Participants expressed concerns regarding the eventual impact that storing and sharing information about them could have on their lives, the trust that companies place in artificial intelligence, and the marginalization and discrimination that could result from the increasing use of AI. They called for enhanced protection measures.

Along the same lines, they wanted to see more control over the personal information users provide to companies and asked that mechanisms be developed to help them file a report if they’re unhappy about an issue.

Finally, participants called for more youth engagement in consultations designed to develop tools to improve algorithmic literacy for young and old alike.

While these proposals may sound overly idealistic, Brisson-Boivin believes they’re actually quite achievable. “Young people are very clear about what they want,” she says. “I personally believe that their wishes will be fulfilled, and that the government will improve its legislation on AI.”
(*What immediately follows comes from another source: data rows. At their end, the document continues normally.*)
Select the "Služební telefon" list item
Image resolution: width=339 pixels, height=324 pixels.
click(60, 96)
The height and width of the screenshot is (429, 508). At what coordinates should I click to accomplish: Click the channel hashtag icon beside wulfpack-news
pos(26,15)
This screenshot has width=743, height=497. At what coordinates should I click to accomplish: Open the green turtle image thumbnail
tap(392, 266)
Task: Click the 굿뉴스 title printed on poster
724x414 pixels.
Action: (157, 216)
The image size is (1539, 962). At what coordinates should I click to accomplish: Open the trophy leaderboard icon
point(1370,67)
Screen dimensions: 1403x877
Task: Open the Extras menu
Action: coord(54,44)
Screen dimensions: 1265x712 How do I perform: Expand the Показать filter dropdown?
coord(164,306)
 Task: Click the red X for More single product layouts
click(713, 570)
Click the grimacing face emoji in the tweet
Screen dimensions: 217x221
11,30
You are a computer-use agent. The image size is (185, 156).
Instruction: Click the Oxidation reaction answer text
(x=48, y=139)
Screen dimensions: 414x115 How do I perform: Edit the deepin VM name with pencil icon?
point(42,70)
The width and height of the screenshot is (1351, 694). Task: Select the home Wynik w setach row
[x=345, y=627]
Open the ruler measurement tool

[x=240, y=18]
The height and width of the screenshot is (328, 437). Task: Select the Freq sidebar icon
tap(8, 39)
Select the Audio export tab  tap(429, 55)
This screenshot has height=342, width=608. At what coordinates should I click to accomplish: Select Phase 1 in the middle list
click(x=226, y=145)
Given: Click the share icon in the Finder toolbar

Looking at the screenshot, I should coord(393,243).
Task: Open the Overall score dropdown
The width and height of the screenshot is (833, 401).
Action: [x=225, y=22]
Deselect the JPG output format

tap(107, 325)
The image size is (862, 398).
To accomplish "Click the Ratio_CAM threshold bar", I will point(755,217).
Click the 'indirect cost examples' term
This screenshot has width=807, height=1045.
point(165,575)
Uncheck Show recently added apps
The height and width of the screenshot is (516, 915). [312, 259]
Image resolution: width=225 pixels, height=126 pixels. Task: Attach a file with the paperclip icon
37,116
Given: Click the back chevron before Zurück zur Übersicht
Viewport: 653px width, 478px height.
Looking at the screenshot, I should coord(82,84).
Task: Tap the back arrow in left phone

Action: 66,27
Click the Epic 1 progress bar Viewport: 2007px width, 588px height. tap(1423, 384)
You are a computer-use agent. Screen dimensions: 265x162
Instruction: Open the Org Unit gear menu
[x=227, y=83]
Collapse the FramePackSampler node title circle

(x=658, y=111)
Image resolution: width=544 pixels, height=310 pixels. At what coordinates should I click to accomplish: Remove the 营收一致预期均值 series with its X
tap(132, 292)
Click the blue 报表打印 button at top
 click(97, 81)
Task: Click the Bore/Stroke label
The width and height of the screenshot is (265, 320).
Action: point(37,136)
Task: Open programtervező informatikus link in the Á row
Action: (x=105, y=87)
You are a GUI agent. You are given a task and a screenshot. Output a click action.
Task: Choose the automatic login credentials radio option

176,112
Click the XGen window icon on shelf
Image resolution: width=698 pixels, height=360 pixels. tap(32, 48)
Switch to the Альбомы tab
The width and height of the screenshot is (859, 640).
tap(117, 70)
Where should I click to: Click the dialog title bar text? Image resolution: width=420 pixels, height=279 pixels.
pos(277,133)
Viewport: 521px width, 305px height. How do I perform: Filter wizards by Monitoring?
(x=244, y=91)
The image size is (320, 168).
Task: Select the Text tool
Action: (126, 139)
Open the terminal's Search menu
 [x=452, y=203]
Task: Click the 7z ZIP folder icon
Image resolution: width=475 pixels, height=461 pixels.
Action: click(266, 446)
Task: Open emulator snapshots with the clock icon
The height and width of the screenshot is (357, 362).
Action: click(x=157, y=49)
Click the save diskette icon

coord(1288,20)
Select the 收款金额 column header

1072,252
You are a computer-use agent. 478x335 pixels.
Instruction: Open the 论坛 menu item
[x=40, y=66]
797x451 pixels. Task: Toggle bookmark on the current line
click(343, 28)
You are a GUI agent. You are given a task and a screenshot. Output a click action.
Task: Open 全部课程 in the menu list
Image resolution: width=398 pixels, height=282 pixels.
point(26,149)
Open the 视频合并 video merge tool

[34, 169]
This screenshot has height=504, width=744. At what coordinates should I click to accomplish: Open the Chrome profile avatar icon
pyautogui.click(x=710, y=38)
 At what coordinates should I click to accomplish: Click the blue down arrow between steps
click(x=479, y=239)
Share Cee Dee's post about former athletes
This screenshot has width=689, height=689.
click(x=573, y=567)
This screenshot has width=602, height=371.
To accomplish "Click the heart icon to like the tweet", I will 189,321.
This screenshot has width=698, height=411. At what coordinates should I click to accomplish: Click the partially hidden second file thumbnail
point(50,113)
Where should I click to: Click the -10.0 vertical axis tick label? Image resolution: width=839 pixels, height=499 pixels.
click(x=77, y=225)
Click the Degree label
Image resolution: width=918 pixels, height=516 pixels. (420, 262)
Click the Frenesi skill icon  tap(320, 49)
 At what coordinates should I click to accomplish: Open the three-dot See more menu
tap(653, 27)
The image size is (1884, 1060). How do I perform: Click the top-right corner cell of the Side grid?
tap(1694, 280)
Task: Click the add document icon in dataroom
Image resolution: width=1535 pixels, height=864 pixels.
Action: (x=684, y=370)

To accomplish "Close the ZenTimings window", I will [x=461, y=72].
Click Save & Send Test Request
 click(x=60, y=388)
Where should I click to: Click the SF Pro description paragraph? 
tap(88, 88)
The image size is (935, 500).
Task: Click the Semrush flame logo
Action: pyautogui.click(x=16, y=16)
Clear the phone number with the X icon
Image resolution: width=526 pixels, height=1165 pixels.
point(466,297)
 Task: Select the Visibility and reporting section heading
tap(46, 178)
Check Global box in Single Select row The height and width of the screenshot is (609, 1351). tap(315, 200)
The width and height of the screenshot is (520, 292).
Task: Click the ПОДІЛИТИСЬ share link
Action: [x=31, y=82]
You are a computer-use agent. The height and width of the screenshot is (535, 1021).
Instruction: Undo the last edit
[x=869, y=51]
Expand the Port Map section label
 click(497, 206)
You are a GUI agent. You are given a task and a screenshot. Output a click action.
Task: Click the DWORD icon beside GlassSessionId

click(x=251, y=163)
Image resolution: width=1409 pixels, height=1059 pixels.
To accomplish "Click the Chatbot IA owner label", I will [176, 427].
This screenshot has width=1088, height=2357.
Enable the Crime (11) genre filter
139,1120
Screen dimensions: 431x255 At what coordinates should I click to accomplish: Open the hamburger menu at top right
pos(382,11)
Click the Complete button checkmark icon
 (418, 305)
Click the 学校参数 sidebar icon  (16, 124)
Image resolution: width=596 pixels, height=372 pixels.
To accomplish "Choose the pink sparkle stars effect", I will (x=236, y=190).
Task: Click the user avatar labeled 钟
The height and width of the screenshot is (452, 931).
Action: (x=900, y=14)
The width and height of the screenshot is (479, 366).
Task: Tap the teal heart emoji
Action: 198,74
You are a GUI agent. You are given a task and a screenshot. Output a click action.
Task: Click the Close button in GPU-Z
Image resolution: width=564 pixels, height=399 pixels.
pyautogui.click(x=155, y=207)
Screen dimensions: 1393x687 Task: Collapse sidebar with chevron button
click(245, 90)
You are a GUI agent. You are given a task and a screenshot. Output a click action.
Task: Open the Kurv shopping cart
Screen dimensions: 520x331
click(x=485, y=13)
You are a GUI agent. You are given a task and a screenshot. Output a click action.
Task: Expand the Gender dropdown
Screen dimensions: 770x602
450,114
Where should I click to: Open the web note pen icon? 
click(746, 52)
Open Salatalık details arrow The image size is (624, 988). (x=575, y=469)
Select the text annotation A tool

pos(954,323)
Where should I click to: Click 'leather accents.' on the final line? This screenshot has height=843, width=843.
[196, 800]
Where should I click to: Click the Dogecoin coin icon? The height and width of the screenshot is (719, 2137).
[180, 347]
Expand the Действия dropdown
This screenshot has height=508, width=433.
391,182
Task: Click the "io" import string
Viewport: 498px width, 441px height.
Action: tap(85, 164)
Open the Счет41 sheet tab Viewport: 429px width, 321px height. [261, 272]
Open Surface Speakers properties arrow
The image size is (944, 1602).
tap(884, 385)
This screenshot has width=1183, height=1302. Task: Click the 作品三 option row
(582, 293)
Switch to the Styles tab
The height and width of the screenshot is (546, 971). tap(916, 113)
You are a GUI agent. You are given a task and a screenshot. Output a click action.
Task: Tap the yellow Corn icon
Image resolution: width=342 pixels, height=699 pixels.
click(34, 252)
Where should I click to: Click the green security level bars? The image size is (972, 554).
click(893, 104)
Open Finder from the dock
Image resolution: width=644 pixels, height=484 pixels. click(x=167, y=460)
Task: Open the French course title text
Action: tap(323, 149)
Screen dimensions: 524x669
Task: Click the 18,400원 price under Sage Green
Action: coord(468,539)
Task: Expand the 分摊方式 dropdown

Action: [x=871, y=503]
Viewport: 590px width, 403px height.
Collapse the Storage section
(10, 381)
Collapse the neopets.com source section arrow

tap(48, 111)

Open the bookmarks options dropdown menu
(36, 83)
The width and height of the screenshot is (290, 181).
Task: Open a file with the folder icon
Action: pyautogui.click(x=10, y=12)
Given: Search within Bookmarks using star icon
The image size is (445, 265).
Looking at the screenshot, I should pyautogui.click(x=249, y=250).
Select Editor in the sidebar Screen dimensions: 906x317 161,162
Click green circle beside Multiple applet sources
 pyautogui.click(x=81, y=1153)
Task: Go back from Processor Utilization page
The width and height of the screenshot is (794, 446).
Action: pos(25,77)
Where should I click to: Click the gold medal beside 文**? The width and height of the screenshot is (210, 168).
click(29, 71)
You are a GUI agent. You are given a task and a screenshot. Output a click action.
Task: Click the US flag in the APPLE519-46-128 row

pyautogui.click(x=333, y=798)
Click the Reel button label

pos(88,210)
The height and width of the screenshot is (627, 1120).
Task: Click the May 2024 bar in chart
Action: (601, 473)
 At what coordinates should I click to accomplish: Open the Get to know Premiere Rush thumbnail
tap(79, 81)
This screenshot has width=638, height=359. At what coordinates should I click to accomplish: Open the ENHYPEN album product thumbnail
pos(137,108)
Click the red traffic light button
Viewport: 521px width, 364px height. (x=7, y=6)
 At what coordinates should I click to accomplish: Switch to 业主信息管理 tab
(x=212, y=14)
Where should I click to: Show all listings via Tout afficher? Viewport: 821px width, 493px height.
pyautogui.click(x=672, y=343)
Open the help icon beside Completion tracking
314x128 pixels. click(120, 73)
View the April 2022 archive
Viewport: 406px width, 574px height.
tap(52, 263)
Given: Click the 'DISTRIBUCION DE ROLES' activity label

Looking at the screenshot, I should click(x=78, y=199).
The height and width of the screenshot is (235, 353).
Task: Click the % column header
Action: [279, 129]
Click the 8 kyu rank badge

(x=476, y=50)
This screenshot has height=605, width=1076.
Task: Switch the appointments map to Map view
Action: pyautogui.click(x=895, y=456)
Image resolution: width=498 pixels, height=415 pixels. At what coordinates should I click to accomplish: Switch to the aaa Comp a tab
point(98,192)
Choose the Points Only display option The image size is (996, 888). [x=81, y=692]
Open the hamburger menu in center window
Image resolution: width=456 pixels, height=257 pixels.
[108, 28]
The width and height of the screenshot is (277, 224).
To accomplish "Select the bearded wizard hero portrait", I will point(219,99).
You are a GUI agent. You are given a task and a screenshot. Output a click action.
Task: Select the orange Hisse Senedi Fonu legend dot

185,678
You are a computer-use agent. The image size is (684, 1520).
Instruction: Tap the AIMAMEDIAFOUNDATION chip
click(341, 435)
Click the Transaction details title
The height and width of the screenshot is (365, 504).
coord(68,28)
The expert also believes that the prototype game developed for the study could be used over the long term by a variety of audiences. “We shared the prototype of the game with adults at several presentations and they all found it instructive. Our plan for the next year is to turn this into an educational game that can be used by all Canadians.” The tool will be added to initiatives across the country and around the world to help young people and adults improve their algorithmic literacy, such as Kids Code Jeunesse and the Canadian Commission for UNESCO, AI4ALL (US), and AI and Children (UNICEF). This is a huge step in the right direction.

The study

Algorithmic Awareness: Conversations with Young Canadians about Artificial Intelligence and Privacy (MediaSmarts, 2020) was written by Kara Brisson-Boivin and Samantha McAleese, respectively Research Director and Research and Evaluation Associate at MediaSmarts. The report includes a literature review, but more importantly gives voice to the concerns of 22 teens aged 13 to 17 who participated in eight online focus groups held across Canada from November 2020 to January 2021. A prototype game was “designed and facilitated” jointly by MediaSmarts’ Director of Education and a media literacy specialist from the organization. The game, #ForYou: A Game About Artificial Intelligence and Privacy, is designed to help participants learn about artificial intelligence, algorithms, online privacy and data security, and to discuss the issues involved at a deeper level.